_DOCUMENT EXTRACT:_
3-Expert (read the paper in detail, know the area, quite certain of my opinion)

The paper shows how to find a point that achieves close to a minimum for an approximately convex function. If the function is pointwise(additively) Delta close to a 1-Lipschitz convex function, then they give an algorithm that is within epsilon of the minimum value, as long as Delta = O(max{epsilon/d, epsilon^2/sqrt(d)) where d is the dimensionality of the space. The algorithm is only allowed oracle point queries to f. They also show that the trade-off between Delta and epsilon is tight upto logarithmic factors.

The problem is an important one -- but it is not new and has been studied in a few papers before. As stated in the paper, one part of the upper bound -- when Delta =O(epsilon/d) -- was already known and was based on simulated annealing. The new part here is for the case when Delta closer to epsilon^2/\sqrt{d} which is based on entirely different (perhaps simpler?) techniques for estimating the gradient from [FKM05] that provided an online algorithm for convex optimization in bandit setting. The paper is well written and all the high level details are explained in reasonable clarity before delving into the formal proofs. Another interesting question in this line would be: what if you are given oracle access to gradient of f? Would the number of queries required be lower? Line 187: Change epsilon^2/d to epsilon^2/\sqrt{d} Line 193: There is an extra parenthesis in the last line on page 6.

2-Confident (read it all; understood it all reasonably well)

This paper studies the problem of optimizing a function that is approximately convex in that it respects the convexity condition up to some small additive \delta. It was recently shown by Singer and Vondrak in NIPS 2015 that for \delta in \sqrt d no poly-time algorithm exists for minimizing the function up to a constant error, while Belloni et al. show that when \delta in O(\epsilon/d) an additive \epsilon approximation is possible. This paper closes the gap between these two results.

(Pointing records for text and elements)
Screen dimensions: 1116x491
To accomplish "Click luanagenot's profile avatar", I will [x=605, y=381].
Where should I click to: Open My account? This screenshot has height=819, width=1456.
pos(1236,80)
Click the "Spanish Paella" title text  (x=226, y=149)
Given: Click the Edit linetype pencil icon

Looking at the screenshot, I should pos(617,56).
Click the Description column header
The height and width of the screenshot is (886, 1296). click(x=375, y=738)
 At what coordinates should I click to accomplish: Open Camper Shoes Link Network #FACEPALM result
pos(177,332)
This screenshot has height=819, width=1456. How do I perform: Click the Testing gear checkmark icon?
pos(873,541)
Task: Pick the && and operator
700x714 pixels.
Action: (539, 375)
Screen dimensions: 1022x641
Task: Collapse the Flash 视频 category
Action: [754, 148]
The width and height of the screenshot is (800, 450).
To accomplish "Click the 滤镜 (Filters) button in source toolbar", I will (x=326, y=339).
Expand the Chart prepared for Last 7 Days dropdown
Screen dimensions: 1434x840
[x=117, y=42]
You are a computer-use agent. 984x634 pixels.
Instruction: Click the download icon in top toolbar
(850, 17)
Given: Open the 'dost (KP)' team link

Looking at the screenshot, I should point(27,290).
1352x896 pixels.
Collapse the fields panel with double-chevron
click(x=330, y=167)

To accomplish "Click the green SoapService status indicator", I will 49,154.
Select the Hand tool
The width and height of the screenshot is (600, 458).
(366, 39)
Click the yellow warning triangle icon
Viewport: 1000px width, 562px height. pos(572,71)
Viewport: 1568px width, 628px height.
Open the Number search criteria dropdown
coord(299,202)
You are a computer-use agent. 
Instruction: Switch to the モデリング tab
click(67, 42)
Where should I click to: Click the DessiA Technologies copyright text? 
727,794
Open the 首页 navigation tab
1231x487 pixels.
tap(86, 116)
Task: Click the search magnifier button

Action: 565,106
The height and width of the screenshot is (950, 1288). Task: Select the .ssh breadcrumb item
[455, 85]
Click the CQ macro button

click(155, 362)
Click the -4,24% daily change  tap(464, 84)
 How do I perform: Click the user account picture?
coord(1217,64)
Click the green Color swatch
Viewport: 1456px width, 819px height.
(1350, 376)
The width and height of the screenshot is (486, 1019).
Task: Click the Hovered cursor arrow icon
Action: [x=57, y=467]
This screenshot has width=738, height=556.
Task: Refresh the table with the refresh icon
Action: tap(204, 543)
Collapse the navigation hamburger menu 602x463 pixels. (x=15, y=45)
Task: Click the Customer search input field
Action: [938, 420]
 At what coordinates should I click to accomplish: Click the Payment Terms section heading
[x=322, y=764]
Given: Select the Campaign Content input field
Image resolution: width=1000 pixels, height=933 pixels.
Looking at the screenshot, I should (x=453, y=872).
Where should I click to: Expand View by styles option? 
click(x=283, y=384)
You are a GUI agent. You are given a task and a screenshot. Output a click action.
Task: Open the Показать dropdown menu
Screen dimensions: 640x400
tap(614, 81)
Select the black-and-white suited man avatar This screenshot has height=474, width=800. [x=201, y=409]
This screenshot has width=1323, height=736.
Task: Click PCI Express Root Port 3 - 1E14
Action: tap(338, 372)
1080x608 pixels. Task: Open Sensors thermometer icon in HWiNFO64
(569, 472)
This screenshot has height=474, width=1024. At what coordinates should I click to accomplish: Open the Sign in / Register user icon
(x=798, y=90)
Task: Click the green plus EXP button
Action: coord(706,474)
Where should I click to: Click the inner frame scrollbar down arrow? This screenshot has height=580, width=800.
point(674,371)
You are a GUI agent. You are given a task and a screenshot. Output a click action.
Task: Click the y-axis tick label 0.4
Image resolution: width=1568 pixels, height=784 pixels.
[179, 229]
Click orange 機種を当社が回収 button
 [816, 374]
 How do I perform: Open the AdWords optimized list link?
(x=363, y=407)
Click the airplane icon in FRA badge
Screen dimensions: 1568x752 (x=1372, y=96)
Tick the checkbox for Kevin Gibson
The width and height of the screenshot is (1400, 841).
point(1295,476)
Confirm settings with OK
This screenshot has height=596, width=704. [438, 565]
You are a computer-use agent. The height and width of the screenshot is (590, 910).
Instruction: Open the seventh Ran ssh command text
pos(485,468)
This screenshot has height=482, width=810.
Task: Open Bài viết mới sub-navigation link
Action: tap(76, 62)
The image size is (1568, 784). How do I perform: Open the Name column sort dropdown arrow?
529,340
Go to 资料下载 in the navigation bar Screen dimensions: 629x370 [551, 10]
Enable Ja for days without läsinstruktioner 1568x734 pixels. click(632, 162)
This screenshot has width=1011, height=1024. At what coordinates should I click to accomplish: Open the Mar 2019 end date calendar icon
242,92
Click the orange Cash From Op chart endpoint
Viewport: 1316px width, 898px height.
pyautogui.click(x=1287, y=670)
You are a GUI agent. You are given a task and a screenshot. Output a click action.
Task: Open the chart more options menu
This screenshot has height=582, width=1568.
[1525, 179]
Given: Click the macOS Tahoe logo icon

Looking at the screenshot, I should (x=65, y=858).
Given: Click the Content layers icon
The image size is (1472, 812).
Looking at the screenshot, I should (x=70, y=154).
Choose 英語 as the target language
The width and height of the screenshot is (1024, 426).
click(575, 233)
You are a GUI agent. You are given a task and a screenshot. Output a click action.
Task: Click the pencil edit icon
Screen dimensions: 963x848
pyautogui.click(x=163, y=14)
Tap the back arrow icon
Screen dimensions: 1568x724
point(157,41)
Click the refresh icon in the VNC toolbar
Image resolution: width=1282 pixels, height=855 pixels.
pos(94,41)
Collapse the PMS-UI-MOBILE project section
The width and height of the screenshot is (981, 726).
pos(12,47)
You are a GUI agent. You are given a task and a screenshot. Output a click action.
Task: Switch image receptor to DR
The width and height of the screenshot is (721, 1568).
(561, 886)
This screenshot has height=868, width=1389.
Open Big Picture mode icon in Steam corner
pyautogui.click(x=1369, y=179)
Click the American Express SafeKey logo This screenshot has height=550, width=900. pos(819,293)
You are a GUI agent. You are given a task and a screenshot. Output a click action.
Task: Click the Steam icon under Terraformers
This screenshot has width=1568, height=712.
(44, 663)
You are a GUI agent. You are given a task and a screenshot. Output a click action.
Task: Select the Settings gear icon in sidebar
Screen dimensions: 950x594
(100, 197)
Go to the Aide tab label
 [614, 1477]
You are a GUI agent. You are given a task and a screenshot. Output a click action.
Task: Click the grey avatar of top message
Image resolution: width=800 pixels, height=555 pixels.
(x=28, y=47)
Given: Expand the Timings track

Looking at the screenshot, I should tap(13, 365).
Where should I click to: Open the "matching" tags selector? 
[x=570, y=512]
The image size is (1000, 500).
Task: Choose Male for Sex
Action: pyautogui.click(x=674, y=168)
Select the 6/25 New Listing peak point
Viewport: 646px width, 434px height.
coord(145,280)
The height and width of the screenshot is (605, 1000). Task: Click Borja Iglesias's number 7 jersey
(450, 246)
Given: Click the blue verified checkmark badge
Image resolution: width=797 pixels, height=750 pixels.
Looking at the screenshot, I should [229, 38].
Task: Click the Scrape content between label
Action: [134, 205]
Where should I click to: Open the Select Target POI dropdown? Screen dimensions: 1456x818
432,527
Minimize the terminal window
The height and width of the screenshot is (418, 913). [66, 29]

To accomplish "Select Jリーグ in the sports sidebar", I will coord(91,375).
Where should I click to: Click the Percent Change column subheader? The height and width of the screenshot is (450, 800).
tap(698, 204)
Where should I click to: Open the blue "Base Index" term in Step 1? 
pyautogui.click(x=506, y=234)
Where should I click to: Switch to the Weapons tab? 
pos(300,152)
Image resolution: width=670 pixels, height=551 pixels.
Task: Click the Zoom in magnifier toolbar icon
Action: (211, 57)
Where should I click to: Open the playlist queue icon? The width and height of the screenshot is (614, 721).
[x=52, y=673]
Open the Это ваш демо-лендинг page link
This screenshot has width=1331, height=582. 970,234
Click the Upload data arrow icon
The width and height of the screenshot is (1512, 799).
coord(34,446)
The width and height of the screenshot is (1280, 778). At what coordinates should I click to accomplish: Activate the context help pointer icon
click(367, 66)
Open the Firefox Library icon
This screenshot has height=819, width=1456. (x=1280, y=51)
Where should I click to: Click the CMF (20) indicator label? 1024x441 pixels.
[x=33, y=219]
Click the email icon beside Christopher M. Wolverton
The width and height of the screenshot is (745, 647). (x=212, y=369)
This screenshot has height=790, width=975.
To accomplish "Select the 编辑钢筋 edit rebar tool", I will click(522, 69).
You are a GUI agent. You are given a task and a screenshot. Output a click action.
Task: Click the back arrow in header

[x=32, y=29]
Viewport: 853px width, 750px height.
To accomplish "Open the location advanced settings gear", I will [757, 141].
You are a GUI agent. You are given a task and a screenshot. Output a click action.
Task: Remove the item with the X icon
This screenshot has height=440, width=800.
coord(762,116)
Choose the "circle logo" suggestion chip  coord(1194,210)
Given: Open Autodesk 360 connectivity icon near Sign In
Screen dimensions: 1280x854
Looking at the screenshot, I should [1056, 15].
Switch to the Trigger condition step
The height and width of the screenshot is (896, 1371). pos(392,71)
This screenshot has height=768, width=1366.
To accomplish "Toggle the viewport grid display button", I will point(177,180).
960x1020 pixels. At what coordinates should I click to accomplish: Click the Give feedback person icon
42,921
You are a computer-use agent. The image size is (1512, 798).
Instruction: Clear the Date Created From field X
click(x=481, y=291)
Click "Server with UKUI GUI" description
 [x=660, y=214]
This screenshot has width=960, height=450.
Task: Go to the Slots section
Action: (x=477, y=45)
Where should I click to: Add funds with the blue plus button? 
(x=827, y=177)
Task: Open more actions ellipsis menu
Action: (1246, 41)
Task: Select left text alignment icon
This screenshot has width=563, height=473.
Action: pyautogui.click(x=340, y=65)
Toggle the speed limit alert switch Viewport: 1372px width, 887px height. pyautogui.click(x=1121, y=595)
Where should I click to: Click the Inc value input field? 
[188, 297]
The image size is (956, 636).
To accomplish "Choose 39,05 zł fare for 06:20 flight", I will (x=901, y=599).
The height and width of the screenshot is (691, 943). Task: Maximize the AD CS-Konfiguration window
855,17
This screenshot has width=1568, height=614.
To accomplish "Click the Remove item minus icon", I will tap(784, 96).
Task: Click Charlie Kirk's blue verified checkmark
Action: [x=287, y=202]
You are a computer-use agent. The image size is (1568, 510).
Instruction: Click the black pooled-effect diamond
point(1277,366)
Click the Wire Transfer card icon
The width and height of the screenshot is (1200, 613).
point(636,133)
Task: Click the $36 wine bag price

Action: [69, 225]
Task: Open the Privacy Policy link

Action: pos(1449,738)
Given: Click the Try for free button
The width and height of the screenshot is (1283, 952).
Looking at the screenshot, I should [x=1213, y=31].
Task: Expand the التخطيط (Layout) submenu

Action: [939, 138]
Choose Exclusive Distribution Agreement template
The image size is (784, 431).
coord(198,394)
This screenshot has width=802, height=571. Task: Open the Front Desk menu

_STATED EXERCISE A:_
Summarize the review excerpt in two sentences.
_STATED EXERCISE B:_
Write out the stretch of the review excerpt from "2-Confident (read it" through "these two results.".
None of the records is needed for these tasks.

_WRITTEN REPLY A:_
The reviews describe a paper that gives an algorithm using only point queries to a function that is additively Delta close to a 1-Lipschitz convex function, reaching within epsilon of the minimum value when Delta is small enough relative to epsilon and the dimension d, and that shows this trade-off is tight up to logarithmic factors. The first reviewer notes that the case Delta = O(epsilon/d) was already known from simulated annealing while the new case rests on gradient-estimation techniques from [FKM05], and the second reviewer says the paper closes the gap between results of Singer and Vondrak and of Belloni et al.

_WRITTEN REPLY B:_
2-Confident (read it all; understood it all reasonably well)

This paper studies the problem of optimizing a function that is approximately convex in that it respects the convexity condition up to some small additive \delta. It was recently shown by Singer and Vondrak in NIPS 2015 that for \delta in \sqrt d no poly-time algorithm exists for minimizing the function up to a constant error, while Belloni et al. show that when \delta in O(\epsilon/d) an additive \epsilon approximation is possible. This paper closes the gap between these two results.